At his 80th celebration in 2013, the various toasts included one from the gossip columnist Liz Smith, who declared that she had recognized Joe ever since he had been engaged to Elaine Stritch (they by no means married), and one other from a long-ago lover who allowed how good Joe had been in mattress. (That doesn’t occur at many 80th birthday events.)
Joe all the time accommodated artistic sorts as workers and clients. He was a hyperlink to a bygone period in New York when the restaurant proprietor was the frontman and when, at the very least it now appears, there was extra time for house owners and visitors to talk.
He was additionally among the many final of the well-known New York restaurateurs who got here into their very own within the 1960s — individuals like Elaine Kaufman, who ran Elaine’s, on the Upper East Side, for almost 5 many years till her demise in 2010.
I used to be good buddies with Elaine, and after I realized that she and Joe had recognized one another for many years however hadn’t seen one another in years, I organized to convey them collectively for lunch. That was a couple of dozen years in the past.
We met on the P.J. Clarke’s on the West Side. A pal and I sat transfixed as Joe and Elaine reminisced for a few hours about outdated buddies and clients.
Elaine requested no matter occurred to an outdated acquaintance of theirs.

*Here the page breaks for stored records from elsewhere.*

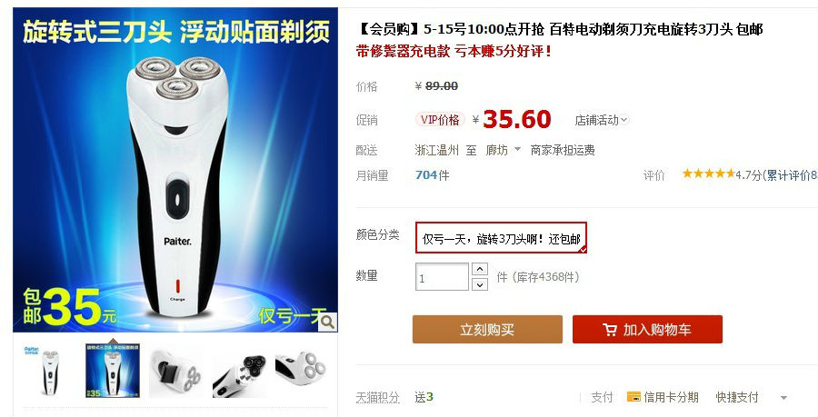Click the 加入购物车 add to cart button
The height and width of the screenshot is (417, 818).
(647, 330)
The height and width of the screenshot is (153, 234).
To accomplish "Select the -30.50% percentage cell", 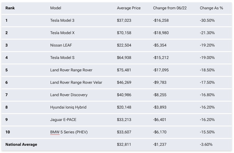I will [207, 20].
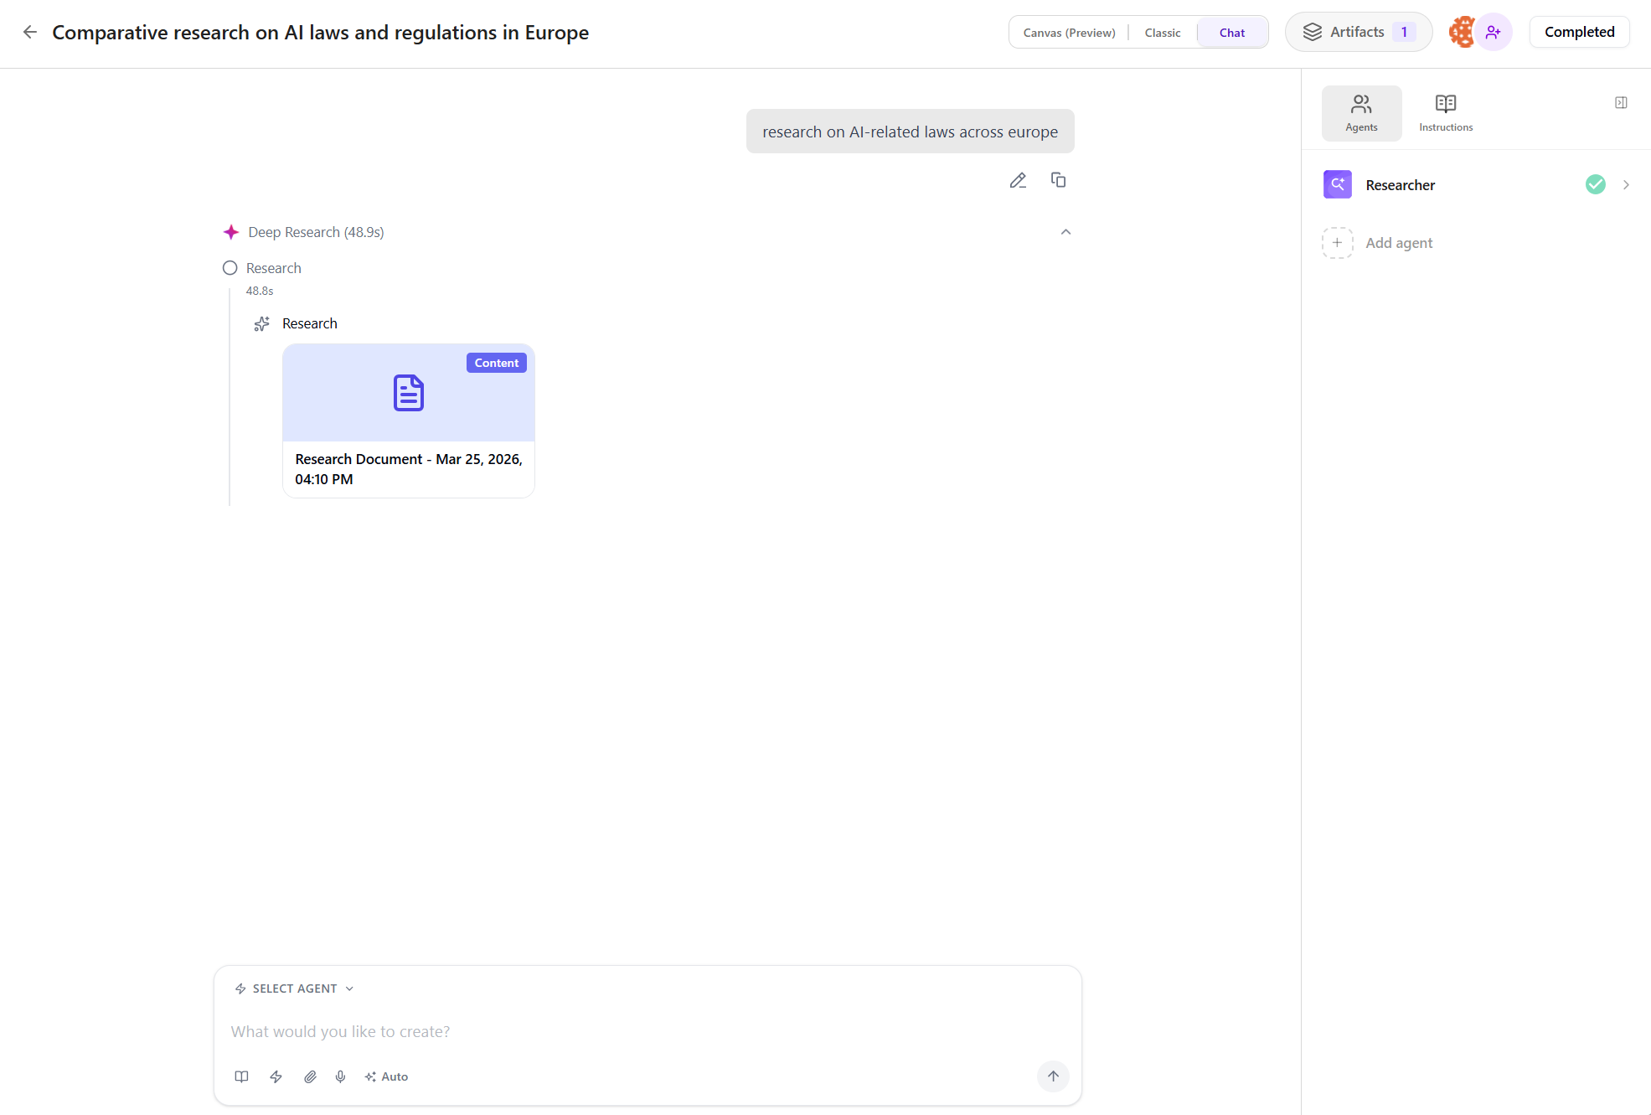The height and width of the screenshot is (1115, 1651).
Task: Expand the Researcher agent details
Action: tap(1626, 184)
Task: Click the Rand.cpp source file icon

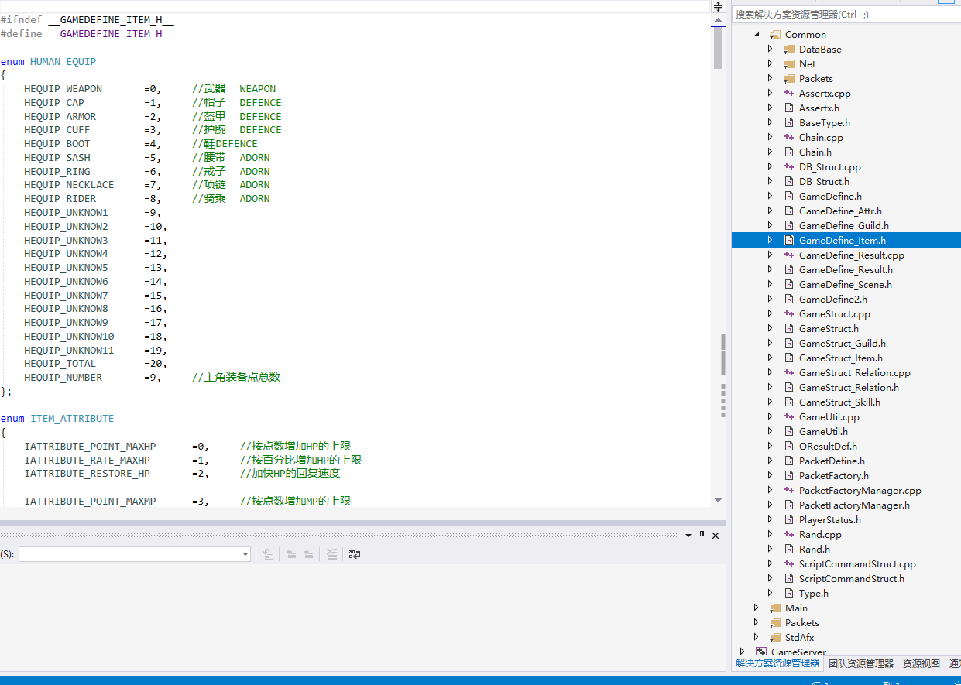Action: click(789, 535)
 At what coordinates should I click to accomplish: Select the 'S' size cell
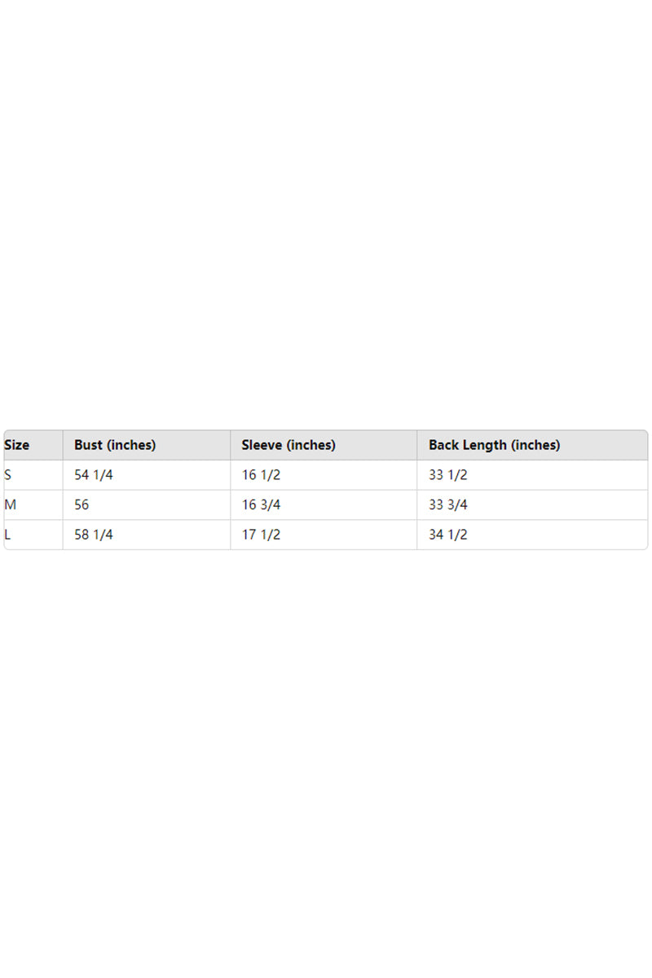pos(8,475)
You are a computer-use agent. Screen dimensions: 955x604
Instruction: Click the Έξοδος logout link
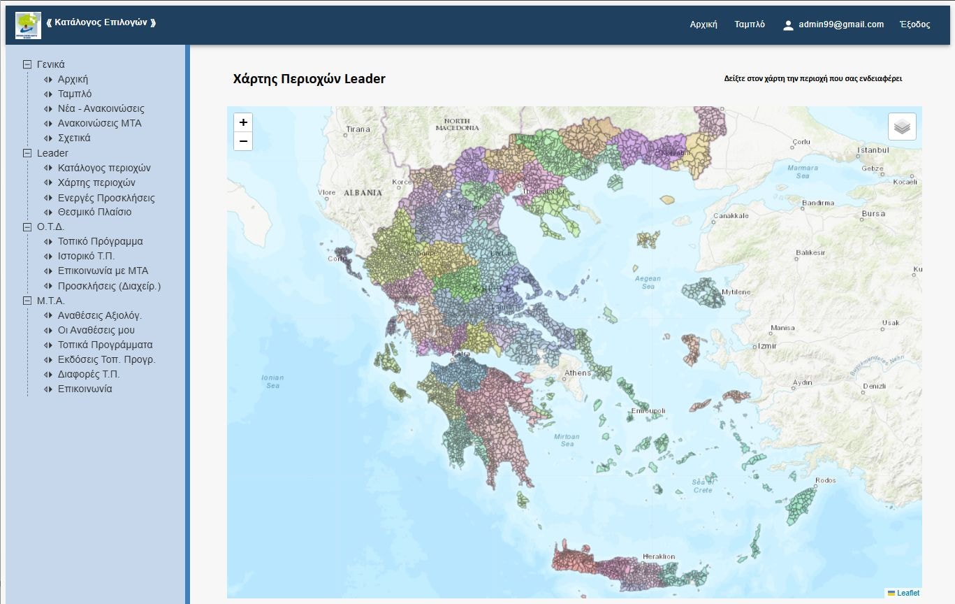coord(914,24)
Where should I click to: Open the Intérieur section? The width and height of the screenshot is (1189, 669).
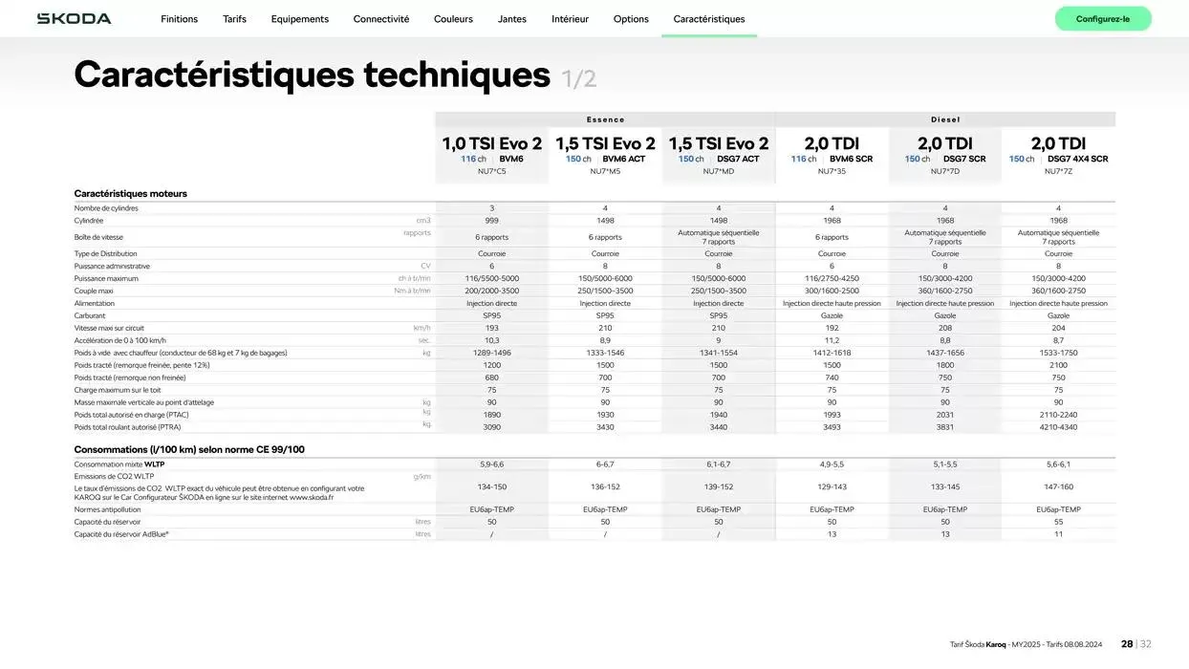point(570,18)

Joe replied, “Oh, he’s on his third rehab in L.A.”
At one level Joe lifted his Stella, and Elaine her straight vodka. He provided a toast to the foresight they’d each had early of their careers to attempt to keep away from paying hire: “We purchased our buildings!” he famous proudly.
Joe was among the many audio system at Elaine’s memorial. Talking off the cuff, he gave a memorable tribute. Joe recalled how, on the evening Elaine opened her place in 1963, he arrived with a present: a case of Heineken. “Here you go,’’ he advised her, placing it down on the bar. “Sell it again to me.’’
Joe was not morbid about demise. He advised me a number of years in the past that while you die doesn’t matter — “it’s how.” He had been in declining well being and died peacefully on Sunday at an assisted residing facility in New Hampshire, not removed from the place his kids stay.
His quiet finish belies the indelible mark Joe left on the restaurant world, significantly within the theater district, the place his three eating places have quickly closed in the course of the pandemic. There, he stays as basic because the outdated black-and-white motion pictures that constantly play with out sound on a display at Bar Centrale that you may see from the best bar stool in Midtown.